Kansas State University
Department of Biology
Twitter: @ecophysgreg (Twitter)
I am interested in the ecophysiology of woody plants that encroach grasslands. My research focuses on the mechanisms that enable dogwood (Cornus drummondii) to encroach the Kansas tallgrass prairie. Because dogwood is the predominant woody encroaching shrub, people typically view it negatively. However, if you put this fact aside, it’s an amazing plant. Dogwood is a short shrub, forming dense clonal stands termed “islands.” Each island is a single organism sharing an interconnected root system. The canopies of dogwood islands contain greater areas of leaves per ground area than most temperate deciduous forests, despite their short stature. As a result, vegetation is absent below its canopies, allowing dogwood islands to escape grassland fires. For most plants, having canopies with leaf area values similar to dogwood is problematic due to the limitations of self-shading. To better understand how dogwood overcomes this problem, my research investigates the vertical distribution of leaf traits in dogwood canopies to give a better understanding of the mechanisms that enable dogwood to maximize photosynthetic rates across highly varied light conditions. For my second research project, I am excavating intact root systems of dogwood and then using a 3D handheld scanner to create root system architecture models to evaluate the impact of aboveground disturbance on these belowground structures.
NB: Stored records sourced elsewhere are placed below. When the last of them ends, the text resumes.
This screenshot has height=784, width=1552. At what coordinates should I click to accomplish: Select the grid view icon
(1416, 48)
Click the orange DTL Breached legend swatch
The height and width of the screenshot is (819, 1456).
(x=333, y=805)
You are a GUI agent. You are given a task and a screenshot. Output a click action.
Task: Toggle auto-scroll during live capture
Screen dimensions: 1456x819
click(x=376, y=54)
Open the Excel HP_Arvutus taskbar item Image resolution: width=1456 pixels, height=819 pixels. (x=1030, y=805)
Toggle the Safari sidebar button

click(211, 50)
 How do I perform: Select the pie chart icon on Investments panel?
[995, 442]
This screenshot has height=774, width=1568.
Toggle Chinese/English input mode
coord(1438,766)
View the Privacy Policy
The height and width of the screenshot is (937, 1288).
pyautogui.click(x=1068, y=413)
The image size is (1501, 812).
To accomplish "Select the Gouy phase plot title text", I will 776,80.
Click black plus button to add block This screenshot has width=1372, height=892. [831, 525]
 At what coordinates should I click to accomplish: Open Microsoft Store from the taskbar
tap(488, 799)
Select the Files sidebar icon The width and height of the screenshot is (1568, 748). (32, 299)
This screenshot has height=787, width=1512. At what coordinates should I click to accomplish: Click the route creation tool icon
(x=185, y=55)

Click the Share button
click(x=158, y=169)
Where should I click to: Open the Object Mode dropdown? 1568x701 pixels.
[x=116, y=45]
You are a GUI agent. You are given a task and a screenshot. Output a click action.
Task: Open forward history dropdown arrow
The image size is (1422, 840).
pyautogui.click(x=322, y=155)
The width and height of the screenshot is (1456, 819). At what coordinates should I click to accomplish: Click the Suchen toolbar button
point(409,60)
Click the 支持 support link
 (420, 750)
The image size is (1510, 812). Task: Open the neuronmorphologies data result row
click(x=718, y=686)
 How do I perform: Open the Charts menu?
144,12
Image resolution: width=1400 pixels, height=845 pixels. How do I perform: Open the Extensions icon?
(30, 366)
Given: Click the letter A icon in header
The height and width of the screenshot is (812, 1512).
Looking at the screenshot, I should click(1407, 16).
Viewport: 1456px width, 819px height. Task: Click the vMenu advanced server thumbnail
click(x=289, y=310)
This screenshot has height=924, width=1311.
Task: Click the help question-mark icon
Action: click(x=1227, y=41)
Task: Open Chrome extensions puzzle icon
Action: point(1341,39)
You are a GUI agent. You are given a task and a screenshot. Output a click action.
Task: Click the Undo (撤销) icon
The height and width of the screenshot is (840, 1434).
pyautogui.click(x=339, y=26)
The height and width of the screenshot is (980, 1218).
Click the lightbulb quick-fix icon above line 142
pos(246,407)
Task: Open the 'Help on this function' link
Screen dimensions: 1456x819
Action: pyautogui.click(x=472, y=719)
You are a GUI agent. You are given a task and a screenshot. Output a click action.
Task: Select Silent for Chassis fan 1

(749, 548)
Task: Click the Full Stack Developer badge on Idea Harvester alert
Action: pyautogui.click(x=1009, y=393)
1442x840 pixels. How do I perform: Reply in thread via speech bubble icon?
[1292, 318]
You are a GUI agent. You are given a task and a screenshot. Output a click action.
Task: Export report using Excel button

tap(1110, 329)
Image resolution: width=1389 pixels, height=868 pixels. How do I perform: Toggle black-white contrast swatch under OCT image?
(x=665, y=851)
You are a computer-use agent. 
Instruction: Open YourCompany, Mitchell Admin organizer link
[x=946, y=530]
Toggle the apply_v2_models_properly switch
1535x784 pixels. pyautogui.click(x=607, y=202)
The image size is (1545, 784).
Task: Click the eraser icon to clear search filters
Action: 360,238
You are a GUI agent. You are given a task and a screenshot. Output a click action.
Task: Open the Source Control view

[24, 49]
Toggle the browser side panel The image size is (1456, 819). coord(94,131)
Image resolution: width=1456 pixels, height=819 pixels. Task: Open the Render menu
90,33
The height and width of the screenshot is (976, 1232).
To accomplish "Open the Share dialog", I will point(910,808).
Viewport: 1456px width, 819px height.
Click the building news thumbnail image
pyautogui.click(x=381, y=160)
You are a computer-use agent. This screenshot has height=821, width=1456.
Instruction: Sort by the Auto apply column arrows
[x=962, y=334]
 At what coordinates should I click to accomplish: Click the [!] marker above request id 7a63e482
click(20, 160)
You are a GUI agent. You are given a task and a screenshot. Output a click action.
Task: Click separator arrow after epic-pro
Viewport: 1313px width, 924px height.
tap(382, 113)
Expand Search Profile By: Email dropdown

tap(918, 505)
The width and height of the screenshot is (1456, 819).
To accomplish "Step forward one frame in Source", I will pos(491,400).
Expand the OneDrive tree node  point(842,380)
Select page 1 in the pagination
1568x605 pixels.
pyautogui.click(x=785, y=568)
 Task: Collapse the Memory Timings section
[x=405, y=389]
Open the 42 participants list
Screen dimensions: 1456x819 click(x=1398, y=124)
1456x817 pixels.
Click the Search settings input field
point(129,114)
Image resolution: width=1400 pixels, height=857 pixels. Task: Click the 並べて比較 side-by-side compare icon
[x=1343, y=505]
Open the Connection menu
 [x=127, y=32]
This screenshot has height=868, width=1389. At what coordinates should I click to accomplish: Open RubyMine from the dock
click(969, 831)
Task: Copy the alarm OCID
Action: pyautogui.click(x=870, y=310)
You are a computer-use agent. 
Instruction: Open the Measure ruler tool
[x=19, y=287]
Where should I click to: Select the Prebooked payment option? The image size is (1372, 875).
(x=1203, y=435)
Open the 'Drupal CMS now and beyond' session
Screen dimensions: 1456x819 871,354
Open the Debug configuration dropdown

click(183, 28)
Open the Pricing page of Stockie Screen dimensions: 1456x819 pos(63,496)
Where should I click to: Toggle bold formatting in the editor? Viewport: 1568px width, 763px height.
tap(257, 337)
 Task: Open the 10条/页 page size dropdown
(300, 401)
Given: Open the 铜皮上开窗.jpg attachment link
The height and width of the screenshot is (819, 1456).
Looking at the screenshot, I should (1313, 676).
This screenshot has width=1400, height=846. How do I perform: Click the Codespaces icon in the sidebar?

How Greg got interested in the botanical sciences:
Even though I grew up in the Kansas Flint Hills countryside and loved spending time in this environment, it wasn’t until taking an undergraduate botany course at Fort Hays State University that I became particularly interested in plants. My botany professor’s passion molded my love for plant science and inspired me to pursue a career in plant ecophysiology. For my master’s degree, I was fortunate enough to return to the Flint Hills tallgrass prairie and pursue my research interests in Dr. Jesse Nippert’s lab at Kansas State University. My time at K State has increased my interest in studying grassland ecosystems.
Greg's advice for those just starting their botanical journey:
Most importantly, have fun and spend time exploring your interests within and outside your field. Secondly, don't be scared to ask questions to professors and graduate students. They were once in your shoes and can have very good advice.
Recently, I have become obsessed with a board game called Settlers of Catan. I enjoy drinking coffee with my significant other, lifting and sports, being in nature, and cooking.